Rehabilitation after stroke helps Kearney man return to the golf course

Rehabilitation after stroke helps Kearney man return to the golf course

Recreation Therapist Jessie Eveland supports Ross Finley as he extends his arm while playing Wii Golf during a recreation therapy as part of his rehabilitation from a stroke.

From Wii Golf during a recreation therapy session at Madonna Rehabilitation Hospitals-Omaha Campus, to out on the golf course just a short time after heading home.

Ross Finley, of Kearney, Nebraska, is a long way from the hospital bed where he ended up after a cerebellar stroke on June 4.

“The first thing I did after I figured out I had a stroke is I called my boss, my commander, and told him I’m not going to  be able to come in for a couple of days,” Ross recalled.

He quickly discovered it would be more than a couple of days as he began rehabilitation to improve mobility in his arm, regain his ability to walk and recover his balance.

“I did occupational therapy and physical therapy and part of the physical therapy was the aquatic therapy here.
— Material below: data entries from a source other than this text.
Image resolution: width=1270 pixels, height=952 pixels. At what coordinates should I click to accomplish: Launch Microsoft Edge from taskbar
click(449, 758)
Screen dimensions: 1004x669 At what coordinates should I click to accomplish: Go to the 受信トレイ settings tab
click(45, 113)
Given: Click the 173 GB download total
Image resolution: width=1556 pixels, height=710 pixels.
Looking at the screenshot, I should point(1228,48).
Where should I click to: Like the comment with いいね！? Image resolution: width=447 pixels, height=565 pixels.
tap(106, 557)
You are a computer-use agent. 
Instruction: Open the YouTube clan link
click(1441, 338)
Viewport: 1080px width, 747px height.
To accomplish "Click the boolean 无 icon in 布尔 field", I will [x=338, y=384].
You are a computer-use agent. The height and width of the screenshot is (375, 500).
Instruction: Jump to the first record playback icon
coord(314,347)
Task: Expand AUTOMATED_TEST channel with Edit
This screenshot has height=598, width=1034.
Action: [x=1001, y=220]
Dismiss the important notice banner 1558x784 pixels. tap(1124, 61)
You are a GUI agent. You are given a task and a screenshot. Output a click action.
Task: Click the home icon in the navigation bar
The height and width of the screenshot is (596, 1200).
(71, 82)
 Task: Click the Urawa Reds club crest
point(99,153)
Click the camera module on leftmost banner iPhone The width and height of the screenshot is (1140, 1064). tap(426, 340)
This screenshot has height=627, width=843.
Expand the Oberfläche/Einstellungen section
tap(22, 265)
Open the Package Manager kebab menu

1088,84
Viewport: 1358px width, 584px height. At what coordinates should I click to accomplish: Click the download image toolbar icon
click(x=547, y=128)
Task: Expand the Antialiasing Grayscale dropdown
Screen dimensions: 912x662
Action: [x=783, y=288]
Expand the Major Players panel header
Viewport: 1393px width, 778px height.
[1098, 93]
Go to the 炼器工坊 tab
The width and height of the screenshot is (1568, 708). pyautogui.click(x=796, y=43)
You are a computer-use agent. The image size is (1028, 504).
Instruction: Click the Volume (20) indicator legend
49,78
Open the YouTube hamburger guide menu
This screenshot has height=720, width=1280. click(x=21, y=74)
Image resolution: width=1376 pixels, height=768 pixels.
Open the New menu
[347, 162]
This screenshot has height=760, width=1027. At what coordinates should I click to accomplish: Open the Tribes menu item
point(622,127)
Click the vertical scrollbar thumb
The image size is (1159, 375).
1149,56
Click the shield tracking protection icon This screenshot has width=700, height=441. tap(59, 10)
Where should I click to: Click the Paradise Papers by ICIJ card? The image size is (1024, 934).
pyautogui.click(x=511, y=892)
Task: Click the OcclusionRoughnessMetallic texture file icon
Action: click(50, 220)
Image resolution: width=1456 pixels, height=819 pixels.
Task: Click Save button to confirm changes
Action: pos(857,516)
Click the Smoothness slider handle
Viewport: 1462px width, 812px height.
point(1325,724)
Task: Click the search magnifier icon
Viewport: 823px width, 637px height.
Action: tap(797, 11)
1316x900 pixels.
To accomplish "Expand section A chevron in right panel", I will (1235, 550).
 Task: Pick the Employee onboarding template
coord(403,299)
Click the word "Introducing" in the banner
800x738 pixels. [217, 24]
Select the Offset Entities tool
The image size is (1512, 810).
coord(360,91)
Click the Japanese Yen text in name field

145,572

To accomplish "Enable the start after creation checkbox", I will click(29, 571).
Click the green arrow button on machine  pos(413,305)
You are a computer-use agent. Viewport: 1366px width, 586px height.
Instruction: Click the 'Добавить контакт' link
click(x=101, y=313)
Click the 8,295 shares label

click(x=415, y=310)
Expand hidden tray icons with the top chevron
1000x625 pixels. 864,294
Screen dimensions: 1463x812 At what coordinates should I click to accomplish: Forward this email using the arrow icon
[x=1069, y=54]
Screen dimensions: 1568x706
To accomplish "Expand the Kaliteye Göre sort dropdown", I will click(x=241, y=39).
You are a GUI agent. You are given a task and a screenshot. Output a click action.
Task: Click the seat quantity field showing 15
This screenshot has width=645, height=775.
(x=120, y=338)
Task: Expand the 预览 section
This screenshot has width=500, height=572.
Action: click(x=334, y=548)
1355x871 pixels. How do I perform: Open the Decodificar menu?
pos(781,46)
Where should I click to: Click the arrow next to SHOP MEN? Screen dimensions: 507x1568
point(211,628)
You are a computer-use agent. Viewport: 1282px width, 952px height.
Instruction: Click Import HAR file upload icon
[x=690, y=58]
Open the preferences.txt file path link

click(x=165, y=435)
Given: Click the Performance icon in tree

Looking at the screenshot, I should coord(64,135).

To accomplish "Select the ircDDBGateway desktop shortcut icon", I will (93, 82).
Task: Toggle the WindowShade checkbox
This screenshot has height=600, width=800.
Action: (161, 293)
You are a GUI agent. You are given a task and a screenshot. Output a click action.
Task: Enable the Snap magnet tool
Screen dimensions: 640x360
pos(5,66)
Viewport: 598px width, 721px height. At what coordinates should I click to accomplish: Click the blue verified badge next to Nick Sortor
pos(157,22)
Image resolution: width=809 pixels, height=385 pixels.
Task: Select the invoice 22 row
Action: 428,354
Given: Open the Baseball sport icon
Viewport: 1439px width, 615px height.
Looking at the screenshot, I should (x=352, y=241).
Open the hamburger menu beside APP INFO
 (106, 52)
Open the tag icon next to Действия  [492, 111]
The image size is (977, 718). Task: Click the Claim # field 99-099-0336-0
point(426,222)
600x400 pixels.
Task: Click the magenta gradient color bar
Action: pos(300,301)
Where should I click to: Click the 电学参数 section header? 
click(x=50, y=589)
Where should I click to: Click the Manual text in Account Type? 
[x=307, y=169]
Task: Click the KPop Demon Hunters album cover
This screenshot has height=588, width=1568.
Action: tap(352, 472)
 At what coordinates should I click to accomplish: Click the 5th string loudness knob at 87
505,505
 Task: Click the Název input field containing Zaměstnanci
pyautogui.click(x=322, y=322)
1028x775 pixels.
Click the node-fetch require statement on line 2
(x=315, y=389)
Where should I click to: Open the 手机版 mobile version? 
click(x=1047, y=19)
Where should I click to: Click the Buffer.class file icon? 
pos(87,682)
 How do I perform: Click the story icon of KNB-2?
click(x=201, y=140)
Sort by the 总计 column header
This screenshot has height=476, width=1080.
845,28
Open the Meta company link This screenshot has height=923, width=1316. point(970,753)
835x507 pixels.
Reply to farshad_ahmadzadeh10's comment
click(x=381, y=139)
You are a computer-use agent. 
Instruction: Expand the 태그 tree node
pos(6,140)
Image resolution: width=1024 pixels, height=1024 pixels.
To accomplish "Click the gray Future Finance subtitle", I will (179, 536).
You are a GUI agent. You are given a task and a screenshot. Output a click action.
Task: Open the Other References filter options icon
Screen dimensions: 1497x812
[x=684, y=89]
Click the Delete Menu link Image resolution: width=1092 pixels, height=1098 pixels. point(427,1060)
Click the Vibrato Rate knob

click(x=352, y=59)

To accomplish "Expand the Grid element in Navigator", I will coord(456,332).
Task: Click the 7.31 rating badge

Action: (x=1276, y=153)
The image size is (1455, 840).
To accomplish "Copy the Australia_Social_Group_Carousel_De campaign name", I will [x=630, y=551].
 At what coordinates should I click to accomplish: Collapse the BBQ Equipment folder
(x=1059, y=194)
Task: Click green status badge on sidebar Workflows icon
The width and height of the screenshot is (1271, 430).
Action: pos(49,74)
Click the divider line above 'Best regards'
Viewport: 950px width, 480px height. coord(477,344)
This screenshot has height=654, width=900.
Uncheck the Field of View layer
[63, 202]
So rebuilt the neuron paths in my brain to be able to use my hand like I want to,” he explained.

Ross enjoys woodworking and was determined to get back to his woodshop.

“I remember when I first got here being very concerned, after my arm started moving again, being very concerned with the first thing I did was this touch screen TV thing. They called it BITS,” said Ross. “… touching with my index finger, drawing a line from one number to the next. And my other fingers would open up and drag on that machine, or on that screen. And I remember thinking to myself, or actually saying to the therapist, that’s like cutting fingers off on a table saw. If my brain can’t figure out how to keep my hand closed when it’s supposed to have one finger out.  I was concerned. They took that little conversation and developed therapies that would teach my brain to keep that closed.”

All with a transdisciplinary care team that liked to surprise him - like the day he retired from the Nebraska Army National Guard.

“I spent 36 years in the Nebraska National Guard. It was a wonderful journey and I appreciate the opportunity to serve for those years.”

And again when they honored him with a Spirit Award, recognition for select individuals who show determination and courage in their rehabilitation journey.

“There’s so much more to rehabilitating than just doing strength or weight training, the muscle memory you learn, all the way down to recreation therapy,” said Ross.

Ross is getting ready to dance in the Kearney Dancing With the Stars in October, raising money for the Central Nebraska Veterans Memorial.